BY George A. Marcoulides
2001-03-01
Title | New Developments and Techniques in Structural Equation Modeling PDF eBook |
Author | George A. Marcoulides |
Publisher | Psychology Press |
Pages | 354 |
Release | 2001-03-01 |
Genre | Psychology |
ISBN | 1410601854 |
Featuring contributions from some of the leading researchers in the field of SEM, most chapters are written by the author(s) who originally proposed the technique and/or contributed substantially to its development.
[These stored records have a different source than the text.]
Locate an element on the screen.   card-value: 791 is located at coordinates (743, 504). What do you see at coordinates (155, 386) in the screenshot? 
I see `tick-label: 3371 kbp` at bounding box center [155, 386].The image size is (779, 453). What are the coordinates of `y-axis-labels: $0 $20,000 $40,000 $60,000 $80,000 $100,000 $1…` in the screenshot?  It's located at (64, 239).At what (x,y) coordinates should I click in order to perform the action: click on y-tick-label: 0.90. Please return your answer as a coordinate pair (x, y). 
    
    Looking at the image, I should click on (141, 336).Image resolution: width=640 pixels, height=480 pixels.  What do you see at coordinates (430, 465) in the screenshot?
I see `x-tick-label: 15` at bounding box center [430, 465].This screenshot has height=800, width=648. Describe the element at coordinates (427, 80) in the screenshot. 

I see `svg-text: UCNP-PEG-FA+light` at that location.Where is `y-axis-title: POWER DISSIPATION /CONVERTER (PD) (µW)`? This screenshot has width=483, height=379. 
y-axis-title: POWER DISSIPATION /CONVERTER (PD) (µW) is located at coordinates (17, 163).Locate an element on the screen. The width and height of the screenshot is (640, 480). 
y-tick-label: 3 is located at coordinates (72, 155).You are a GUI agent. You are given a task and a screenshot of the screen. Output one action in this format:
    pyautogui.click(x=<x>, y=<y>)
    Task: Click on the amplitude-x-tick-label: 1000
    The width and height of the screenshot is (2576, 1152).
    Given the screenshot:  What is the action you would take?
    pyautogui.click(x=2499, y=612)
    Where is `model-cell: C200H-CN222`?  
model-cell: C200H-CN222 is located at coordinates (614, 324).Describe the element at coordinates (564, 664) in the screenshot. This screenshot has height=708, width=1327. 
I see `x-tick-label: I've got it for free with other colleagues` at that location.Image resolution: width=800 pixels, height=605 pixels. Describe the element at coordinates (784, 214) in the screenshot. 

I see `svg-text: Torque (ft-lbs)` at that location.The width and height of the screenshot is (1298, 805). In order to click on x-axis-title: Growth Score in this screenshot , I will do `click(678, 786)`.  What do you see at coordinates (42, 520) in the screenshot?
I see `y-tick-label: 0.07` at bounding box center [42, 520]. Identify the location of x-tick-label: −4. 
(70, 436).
Content highlights include latent variable mixture modeling, multilevel modeling, interaction modeling, models for dealing with nonstandard and noncompliance samples, the latest on the analysis of growth curve and longitudinal data, specification searches, item parceling, and equivalent models. This volume will appeal to educators, psychologists, biologists, business professionals, medical researchers, and other social and health scientists. It is assumed that the reader has mastered the equivalent of a graduate-level multivariate statistics course that included coverage of introductory SEM techniques.